→ Exercise directions:
Scan the data below for the string "computer". Show every line where it turns up.
(Data to use Opens)
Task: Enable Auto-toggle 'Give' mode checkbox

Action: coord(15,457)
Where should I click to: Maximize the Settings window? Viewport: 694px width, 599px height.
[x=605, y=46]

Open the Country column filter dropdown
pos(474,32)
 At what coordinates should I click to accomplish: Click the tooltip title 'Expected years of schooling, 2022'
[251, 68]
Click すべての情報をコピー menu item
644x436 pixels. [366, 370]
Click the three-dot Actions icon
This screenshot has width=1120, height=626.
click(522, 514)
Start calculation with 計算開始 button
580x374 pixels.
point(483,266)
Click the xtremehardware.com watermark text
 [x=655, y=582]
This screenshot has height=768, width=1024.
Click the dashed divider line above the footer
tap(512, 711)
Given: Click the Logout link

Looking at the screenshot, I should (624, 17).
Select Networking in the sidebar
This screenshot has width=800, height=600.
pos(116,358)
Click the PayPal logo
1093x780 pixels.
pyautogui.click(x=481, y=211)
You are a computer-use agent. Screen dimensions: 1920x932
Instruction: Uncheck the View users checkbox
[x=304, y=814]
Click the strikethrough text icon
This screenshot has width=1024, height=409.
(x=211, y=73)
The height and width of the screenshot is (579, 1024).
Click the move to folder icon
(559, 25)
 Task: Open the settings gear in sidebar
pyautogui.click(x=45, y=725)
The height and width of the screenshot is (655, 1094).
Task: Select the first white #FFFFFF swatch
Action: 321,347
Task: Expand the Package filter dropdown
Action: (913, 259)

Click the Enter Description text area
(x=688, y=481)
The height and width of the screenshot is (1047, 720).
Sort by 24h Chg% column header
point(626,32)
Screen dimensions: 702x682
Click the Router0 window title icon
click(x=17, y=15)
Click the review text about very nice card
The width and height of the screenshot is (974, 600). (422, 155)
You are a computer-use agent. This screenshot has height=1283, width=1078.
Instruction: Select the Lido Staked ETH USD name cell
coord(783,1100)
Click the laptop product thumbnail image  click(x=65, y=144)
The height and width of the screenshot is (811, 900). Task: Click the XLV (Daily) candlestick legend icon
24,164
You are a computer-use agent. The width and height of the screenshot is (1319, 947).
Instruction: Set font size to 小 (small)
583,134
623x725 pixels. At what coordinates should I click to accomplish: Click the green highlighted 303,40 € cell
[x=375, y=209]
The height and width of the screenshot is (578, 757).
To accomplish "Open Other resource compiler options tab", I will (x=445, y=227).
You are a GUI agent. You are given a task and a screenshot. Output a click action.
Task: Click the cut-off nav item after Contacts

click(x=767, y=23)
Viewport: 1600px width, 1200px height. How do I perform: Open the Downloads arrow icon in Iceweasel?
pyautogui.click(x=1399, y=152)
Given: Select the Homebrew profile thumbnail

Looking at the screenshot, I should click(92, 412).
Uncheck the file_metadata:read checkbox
(Data to use Closes)
→ Answer space:
You are a computer-use agent. Screen dimensions: 1920x932
You are a computer-use agent. This screenshot has height=1283, width=1078.
You are a computer-use agent. The width and height of the screenshot is (1319, 947).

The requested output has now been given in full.